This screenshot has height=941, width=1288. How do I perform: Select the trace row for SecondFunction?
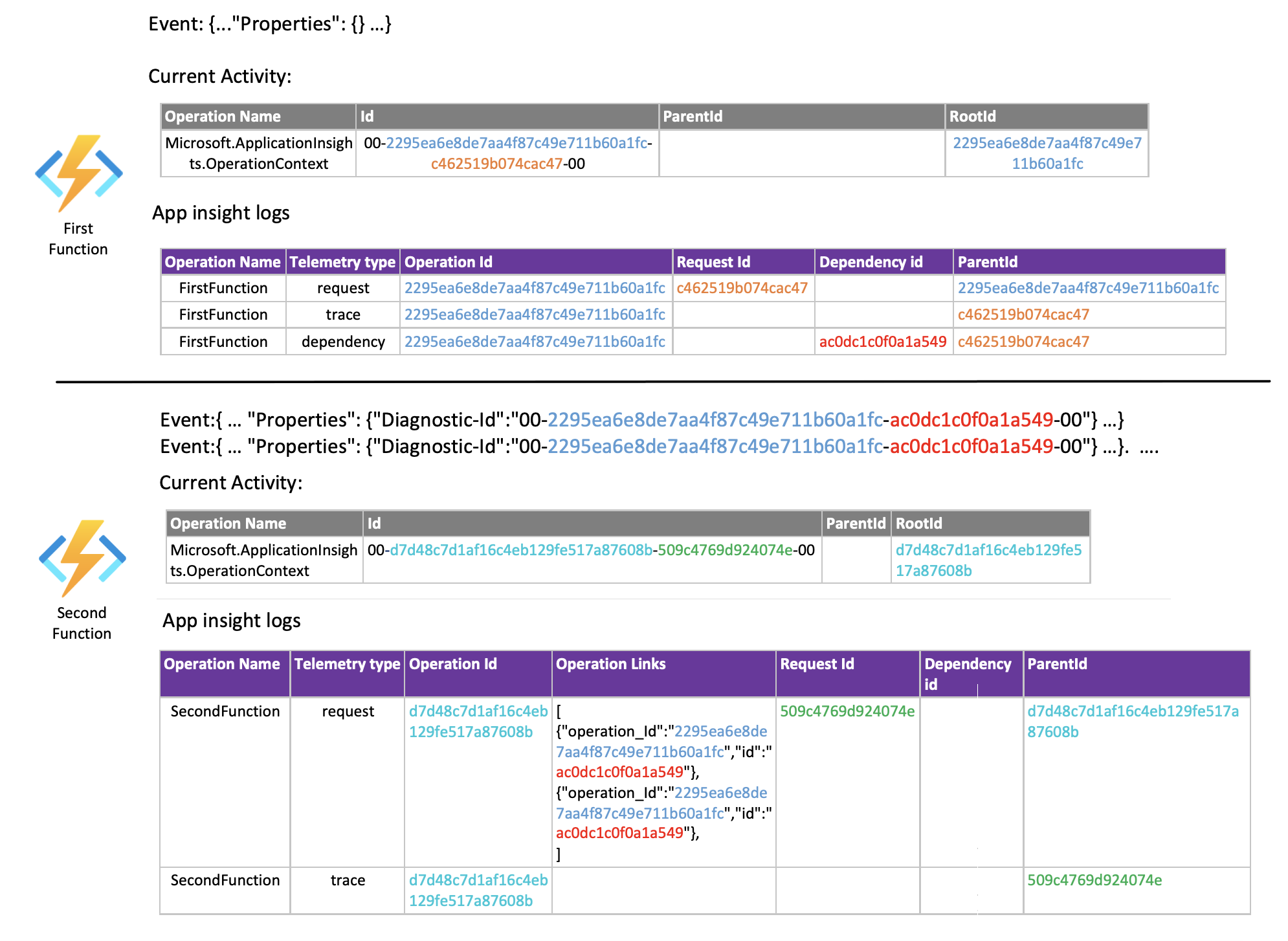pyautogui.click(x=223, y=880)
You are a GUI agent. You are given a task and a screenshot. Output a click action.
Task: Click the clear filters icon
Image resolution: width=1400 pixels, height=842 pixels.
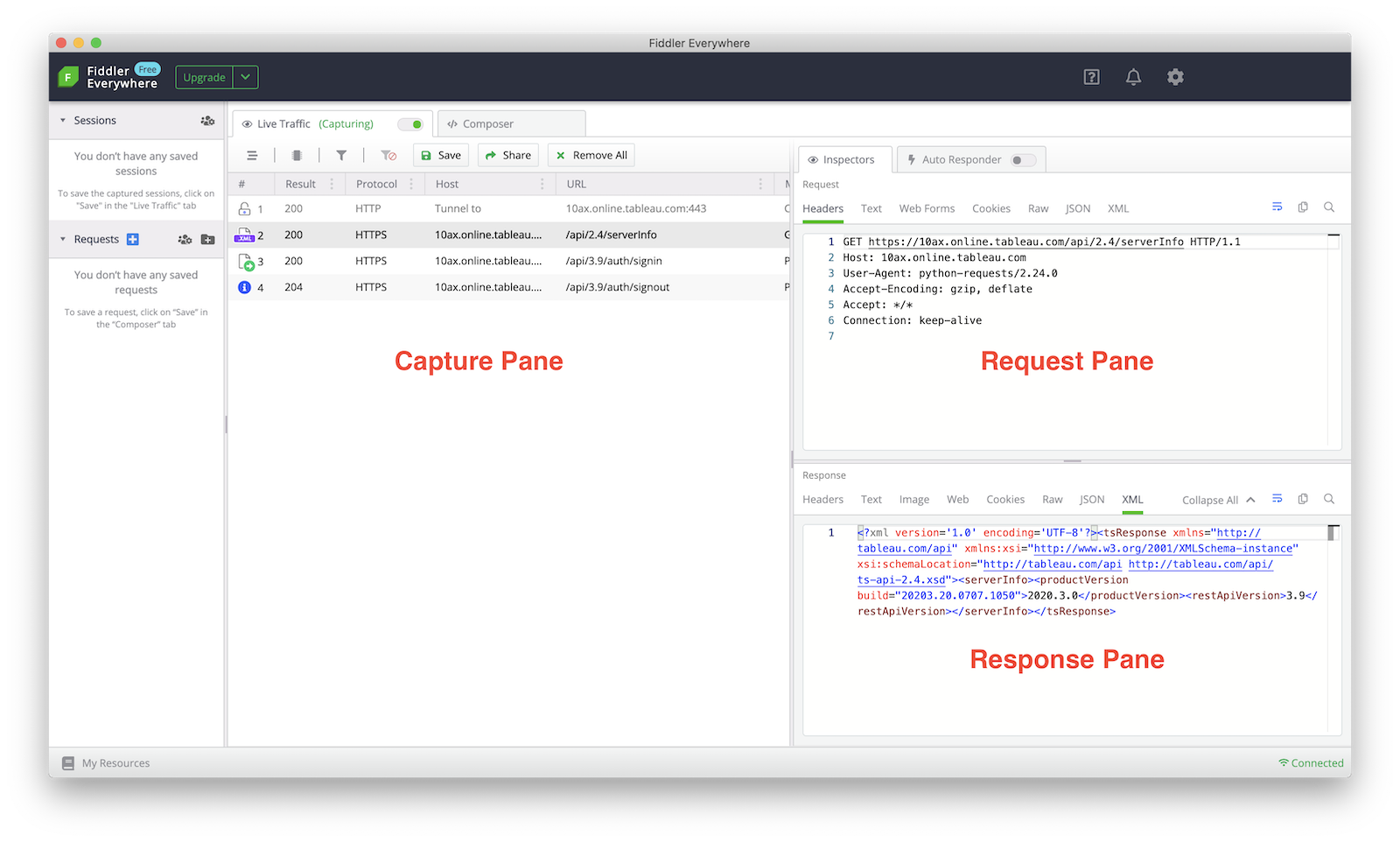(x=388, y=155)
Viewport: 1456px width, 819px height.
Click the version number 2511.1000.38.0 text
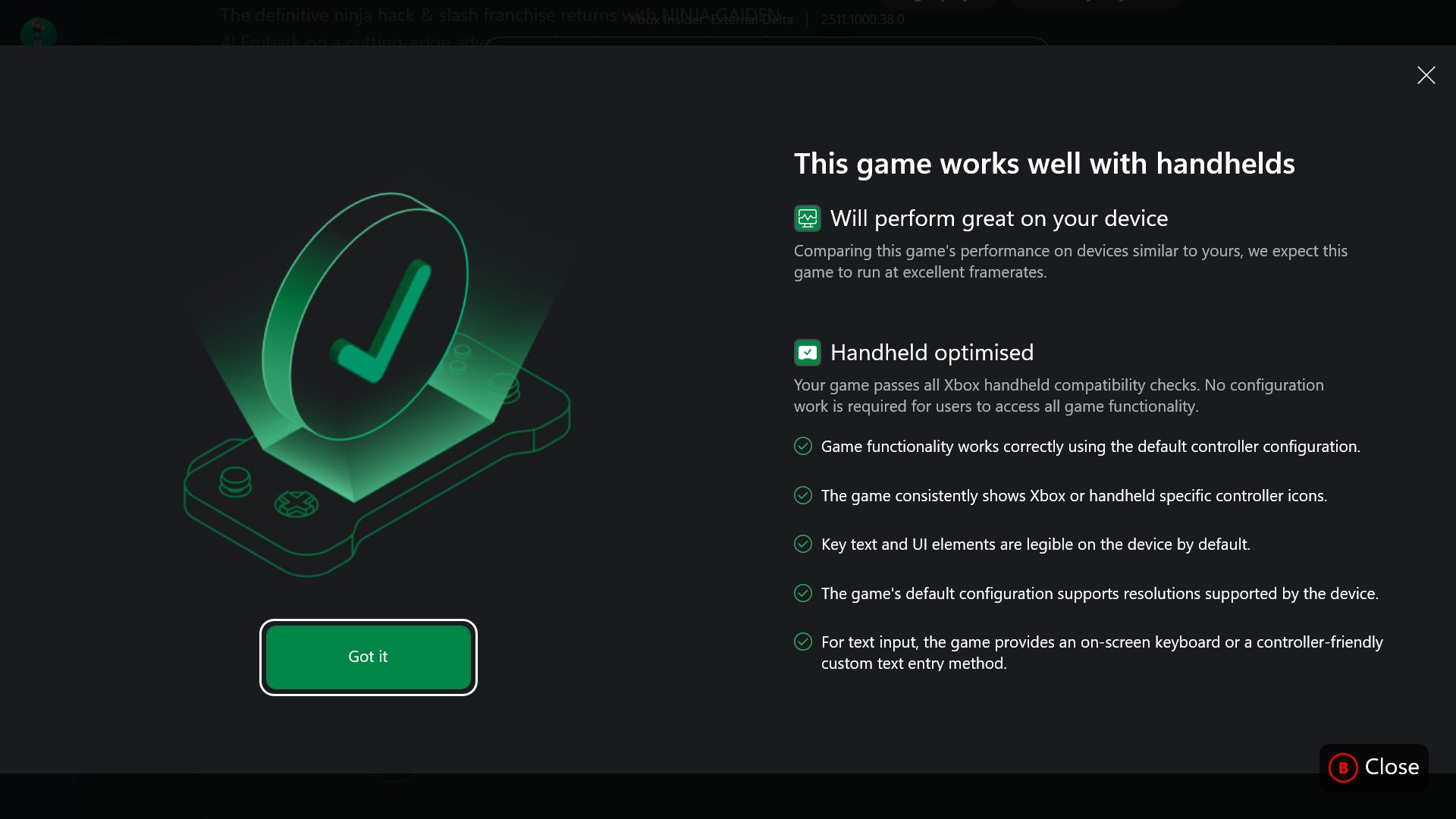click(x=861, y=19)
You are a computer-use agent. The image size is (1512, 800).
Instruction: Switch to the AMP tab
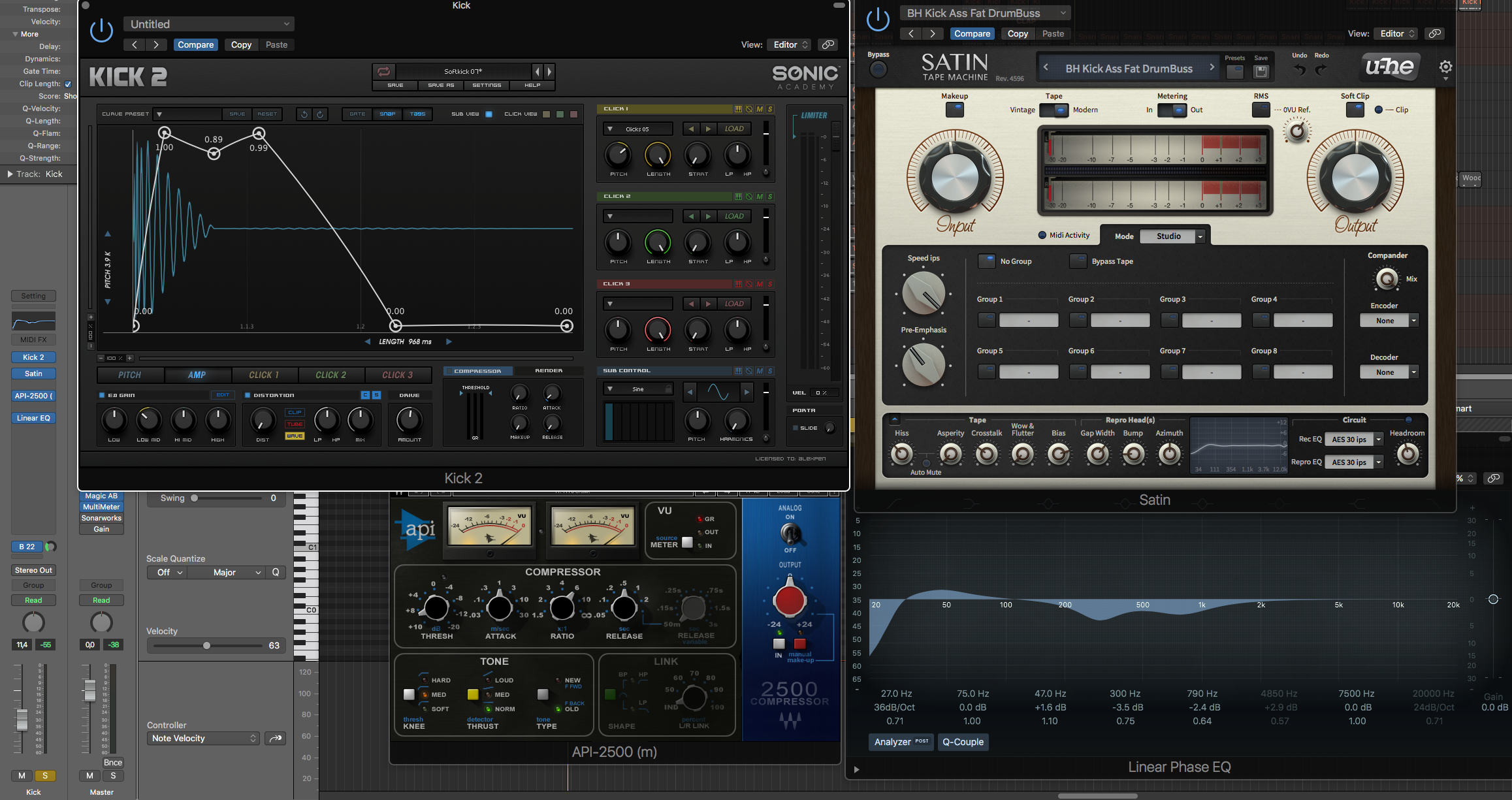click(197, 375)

⁂

▶ Task description
A word-for-word copy of all the data, without pictures, is the expected output.

▶ Written answer
This screenshot has height=941, width=1288. How do I perform: Select the trace row for SecondFunction?
pyautogui.click(x=223, y=880)
You are a GUI agent. You are given a task and a screenshot. Output a click action.
Task: Click the clear filters icon
Image resolution: width=1400 pixels, height=842 pixels.
(x=388, y=155)
Viewport: 1456px width, 819px height.
Click the version number 2511.1000.38.0 text
click(x=861, y=19)
You are a computer-use agent. The image size is (1512, 800).
Instruction: Switch to the AMP tab
click(197, 375)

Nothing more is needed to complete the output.